START Source passage
Hours after President-elect Donald Trump announced his rival-turned-supporter Dr. Ben Carson would become the next secretary of the Department of Housing and Urban Development, Mayor Bill de Blasio offered to lead the retired Republican neurosurgeon on a tour through the New York City Housing Authority‘s beleaguered buildings and through other subsidized developments across the five boroughs.
The liberal Democratic mayor, himself a veteran of the Clinton administration’s HUD office, had only kind words for Carson—a man who just weeks ago admitted he lacked the background to run a federal agency. De Blasio acknowledged this deficit of official experience, but pointed to Carson’s childhood roots in Detroit, to his impressive medical career and his history of philanthropy.
“Of all the members of the Trump team, this will be the person I will arguably work with the most, so I’m going to have an open hand here,” de Blasio said. “I’m going to hope for the best. Dr. Carson is a very accomplished individual. He clearly understands a lot about life in an urban environment, and it’s a personal passion of his to do something to improve people’s lives. He’s devoted his life to that through his medical work obviously as well as his charitable work.”
The badly strapped housing authority depends on HUD for nearly 40 percent of its overall funding and for the entirety of its massive Section 8 program, which puts up 89,000 families in private apartments across the city. It runs annual deficits in the hundreds of millions of dollars each year, despite a series of measures under the de Blasio administration to restore fiscal stability.
END Source passage
### Required work
A: According to the news passage, roughly what share of the housing authority's overall funding comes from HUD?
B: Retype the news passage starting with "The liberal Democratic" and going on through "history of philanthropy.".
C: In the news passage, what three things about Carson did de Blasio point to after acknowledging his lack of official experience?
START Excerpted records
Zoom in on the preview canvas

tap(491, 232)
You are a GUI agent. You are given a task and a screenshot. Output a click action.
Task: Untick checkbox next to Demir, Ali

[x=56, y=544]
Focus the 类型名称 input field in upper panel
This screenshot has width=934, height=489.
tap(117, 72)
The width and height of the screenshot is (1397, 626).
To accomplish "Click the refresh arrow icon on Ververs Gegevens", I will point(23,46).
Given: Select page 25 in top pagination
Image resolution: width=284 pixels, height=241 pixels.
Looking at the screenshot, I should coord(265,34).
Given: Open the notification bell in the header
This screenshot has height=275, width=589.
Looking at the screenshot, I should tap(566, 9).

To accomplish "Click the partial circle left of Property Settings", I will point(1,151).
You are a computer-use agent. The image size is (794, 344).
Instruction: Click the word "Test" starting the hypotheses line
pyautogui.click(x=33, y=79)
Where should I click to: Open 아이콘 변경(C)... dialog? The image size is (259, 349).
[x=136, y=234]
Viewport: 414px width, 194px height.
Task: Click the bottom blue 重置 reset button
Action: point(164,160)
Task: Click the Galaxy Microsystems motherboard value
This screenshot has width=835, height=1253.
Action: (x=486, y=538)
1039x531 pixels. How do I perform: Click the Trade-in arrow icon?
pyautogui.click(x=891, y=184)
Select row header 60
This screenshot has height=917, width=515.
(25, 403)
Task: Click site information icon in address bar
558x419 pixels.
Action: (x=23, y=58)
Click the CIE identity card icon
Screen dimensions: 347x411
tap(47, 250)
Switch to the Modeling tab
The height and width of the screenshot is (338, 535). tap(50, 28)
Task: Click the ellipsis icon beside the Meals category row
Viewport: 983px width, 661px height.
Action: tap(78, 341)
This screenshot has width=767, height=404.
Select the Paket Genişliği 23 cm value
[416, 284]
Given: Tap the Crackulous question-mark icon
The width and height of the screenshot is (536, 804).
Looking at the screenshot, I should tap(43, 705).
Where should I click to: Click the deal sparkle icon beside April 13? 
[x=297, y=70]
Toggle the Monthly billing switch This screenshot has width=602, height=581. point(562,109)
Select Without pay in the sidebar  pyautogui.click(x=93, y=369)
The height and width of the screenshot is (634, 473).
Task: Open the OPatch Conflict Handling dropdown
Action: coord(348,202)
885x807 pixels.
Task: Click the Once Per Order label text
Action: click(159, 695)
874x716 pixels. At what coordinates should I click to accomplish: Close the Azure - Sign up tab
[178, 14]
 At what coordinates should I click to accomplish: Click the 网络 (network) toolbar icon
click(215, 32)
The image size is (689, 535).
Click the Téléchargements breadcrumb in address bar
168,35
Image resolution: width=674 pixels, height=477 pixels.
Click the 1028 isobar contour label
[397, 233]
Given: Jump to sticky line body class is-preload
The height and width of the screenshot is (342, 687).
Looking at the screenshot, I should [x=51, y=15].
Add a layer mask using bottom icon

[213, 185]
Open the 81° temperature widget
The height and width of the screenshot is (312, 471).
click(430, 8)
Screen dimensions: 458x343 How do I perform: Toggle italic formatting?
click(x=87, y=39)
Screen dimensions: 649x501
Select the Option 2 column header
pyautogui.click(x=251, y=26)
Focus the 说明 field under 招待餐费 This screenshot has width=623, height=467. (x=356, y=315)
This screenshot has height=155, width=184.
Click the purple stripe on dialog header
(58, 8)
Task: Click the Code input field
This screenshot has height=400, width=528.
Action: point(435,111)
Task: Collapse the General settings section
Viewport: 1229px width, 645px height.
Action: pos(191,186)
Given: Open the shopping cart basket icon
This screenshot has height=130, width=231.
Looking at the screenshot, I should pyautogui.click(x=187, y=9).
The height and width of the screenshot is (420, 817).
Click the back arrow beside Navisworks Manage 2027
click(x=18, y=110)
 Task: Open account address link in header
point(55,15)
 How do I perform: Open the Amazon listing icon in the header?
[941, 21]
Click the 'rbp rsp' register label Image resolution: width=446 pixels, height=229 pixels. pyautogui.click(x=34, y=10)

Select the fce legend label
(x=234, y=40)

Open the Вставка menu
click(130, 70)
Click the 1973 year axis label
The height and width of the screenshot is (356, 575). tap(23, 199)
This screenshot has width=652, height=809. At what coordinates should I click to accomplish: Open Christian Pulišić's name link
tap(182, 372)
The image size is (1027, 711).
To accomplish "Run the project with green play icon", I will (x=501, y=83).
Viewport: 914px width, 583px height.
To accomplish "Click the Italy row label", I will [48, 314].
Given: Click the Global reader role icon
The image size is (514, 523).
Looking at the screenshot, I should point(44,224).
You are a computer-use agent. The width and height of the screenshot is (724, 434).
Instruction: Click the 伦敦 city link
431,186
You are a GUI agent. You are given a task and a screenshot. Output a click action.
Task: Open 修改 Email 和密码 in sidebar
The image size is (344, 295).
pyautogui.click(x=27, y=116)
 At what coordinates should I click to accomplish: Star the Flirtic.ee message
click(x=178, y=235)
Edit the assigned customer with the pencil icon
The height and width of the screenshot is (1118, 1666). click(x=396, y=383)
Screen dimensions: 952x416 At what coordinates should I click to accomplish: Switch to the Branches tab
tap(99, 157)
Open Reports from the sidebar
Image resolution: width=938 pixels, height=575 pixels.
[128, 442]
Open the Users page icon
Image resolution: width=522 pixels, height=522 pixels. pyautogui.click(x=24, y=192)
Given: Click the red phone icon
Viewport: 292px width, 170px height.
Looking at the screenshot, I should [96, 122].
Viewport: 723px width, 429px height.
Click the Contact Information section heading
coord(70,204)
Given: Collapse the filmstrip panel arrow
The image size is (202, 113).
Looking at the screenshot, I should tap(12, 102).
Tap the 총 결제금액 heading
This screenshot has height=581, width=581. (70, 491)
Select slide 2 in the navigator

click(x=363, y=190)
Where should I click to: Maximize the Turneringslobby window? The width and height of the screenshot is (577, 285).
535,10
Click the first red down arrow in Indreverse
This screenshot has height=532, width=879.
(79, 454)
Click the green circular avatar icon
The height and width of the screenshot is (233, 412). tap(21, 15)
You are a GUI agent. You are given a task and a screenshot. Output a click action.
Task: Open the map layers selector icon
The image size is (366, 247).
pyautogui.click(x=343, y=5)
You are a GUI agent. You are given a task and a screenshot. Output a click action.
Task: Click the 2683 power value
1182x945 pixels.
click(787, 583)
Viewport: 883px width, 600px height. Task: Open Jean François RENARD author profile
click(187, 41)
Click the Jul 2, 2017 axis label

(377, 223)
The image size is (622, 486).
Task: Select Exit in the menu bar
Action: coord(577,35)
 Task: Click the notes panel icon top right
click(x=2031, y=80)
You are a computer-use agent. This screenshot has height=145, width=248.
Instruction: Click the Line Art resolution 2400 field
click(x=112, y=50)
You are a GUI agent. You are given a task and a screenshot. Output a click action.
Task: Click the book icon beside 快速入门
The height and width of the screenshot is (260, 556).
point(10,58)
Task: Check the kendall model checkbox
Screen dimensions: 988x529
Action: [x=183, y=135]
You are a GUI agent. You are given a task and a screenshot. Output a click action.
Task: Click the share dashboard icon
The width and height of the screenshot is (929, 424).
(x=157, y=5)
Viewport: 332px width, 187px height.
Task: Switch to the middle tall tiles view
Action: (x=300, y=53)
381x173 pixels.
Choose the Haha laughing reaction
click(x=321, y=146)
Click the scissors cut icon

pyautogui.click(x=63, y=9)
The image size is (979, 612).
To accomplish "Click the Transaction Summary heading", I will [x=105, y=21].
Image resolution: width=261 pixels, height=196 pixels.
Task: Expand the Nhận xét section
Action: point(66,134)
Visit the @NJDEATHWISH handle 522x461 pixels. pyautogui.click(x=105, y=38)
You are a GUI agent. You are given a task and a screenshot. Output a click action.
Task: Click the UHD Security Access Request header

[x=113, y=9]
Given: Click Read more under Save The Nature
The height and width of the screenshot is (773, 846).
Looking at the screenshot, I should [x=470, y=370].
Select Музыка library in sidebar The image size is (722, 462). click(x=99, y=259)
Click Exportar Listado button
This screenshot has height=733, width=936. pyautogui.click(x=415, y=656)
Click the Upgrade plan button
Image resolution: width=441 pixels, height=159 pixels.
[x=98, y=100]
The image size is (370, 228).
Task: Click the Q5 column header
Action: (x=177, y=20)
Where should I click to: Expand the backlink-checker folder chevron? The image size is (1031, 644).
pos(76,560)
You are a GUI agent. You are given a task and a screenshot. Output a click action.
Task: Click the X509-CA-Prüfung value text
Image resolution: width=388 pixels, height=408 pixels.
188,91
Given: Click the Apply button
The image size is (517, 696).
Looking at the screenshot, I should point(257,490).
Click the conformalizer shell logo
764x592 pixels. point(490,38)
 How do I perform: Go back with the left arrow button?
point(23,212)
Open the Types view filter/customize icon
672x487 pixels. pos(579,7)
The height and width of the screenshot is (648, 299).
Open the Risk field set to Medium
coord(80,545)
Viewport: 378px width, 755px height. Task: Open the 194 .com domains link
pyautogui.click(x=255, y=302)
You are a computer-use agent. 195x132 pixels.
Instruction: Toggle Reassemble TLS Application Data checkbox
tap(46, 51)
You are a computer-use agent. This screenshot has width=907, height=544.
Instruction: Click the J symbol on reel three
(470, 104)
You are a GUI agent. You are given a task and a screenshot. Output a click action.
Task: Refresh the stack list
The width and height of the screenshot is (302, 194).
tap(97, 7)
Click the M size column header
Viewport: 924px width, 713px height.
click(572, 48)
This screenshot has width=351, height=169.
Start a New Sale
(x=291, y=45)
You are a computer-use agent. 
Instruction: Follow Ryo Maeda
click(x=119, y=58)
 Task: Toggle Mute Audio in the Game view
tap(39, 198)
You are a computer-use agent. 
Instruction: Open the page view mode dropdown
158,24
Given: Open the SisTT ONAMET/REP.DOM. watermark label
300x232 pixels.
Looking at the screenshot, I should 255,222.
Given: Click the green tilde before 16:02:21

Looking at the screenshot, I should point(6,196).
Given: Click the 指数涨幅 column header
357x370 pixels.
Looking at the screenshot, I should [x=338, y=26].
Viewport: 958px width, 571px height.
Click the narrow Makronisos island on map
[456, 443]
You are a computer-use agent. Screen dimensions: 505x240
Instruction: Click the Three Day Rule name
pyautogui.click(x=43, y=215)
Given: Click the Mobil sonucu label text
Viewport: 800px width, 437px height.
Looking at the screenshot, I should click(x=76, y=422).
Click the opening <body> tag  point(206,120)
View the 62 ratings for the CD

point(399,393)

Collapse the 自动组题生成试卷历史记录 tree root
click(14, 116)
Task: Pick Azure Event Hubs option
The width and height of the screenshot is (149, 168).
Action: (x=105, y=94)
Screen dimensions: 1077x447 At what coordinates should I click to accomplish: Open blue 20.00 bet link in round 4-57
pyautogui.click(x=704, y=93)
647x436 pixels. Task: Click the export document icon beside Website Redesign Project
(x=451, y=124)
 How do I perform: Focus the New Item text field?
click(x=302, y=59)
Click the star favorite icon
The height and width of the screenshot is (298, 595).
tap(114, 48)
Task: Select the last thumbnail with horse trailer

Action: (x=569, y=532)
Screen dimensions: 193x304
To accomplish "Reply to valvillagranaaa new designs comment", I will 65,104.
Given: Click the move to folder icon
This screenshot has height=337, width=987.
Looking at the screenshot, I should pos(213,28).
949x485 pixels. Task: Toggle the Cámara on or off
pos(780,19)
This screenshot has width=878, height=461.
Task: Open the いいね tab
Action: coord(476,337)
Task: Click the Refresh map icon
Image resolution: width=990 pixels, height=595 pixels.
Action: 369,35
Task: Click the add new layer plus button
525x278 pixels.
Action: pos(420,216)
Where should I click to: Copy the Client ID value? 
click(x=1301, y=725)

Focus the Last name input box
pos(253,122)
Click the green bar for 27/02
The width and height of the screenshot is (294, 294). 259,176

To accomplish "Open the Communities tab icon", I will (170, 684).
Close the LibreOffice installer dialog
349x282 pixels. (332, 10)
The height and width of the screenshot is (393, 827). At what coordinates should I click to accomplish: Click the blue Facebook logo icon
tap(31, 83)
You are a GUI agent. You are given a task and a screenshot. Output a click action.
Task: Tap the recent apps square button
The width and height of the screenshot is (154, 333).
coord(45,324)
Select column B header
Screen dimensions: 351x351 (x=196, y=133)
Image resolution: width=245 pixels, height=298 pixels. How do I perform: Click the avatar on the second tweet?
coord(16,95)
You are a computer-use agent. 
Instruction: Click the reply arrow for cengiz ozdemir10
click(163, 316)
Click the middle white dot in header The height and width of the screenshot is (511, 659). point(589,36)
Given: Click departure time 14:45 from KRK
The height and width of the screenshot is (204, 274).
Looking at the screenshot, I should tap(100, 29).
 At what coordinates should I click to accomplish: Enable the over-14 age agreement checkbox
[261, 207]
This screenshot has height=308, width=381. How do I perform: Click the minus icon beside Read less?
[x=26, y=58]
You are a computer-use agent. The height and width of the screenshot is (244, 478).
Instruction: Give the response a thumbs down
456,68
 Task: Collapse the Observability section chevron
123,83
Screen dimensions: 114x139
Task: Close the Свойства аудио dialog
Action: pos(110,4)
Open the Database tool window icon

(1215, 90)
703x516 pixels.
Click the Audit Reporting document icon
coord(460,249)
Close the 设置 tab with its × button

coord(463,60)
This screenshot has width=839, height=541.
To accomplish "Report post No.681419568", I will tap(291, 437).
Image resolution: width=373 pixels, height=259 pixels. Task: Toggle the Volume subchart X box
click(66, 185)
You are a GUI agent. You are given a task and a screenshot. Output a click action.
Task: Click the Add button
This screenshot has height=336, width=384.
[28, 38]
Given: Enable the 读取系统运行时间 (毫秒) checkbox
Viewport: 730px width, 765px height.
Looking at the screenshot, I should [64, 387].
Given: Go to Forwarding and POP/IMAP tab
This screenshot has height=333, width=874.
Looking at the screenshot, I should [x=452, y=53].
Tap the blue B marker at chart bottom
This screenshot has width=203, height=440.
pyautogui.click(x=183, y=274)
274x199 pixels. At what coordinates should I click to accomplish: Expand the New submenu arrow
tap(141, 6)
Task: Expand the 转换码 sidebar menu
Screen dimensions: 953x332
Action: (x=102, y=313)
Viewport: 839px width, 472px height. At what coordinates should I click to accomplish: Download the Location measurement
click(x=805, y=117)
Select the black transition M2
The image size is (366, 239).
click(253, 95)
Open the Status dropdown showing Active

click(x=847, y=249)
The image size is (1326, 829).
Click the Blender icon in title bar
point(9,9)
END Excerpted records
### Answers given
A: Nearly 40 percent.

B:
The liberal Democratic mayor, himself a veteran of the Clinton administration’s HUD office, had only kind words for Carson—a man who just weeks ago admitted he lacked the background to run a federal agency. De Blasio acknowledged this deficit of official experience, but pointed to Carson’s childhood roots in Detroit, to his impressive medical career and his history of philanthropy.

C:
- His childhood roots in Detroit
- His impressive medical career
- His history of philanthropy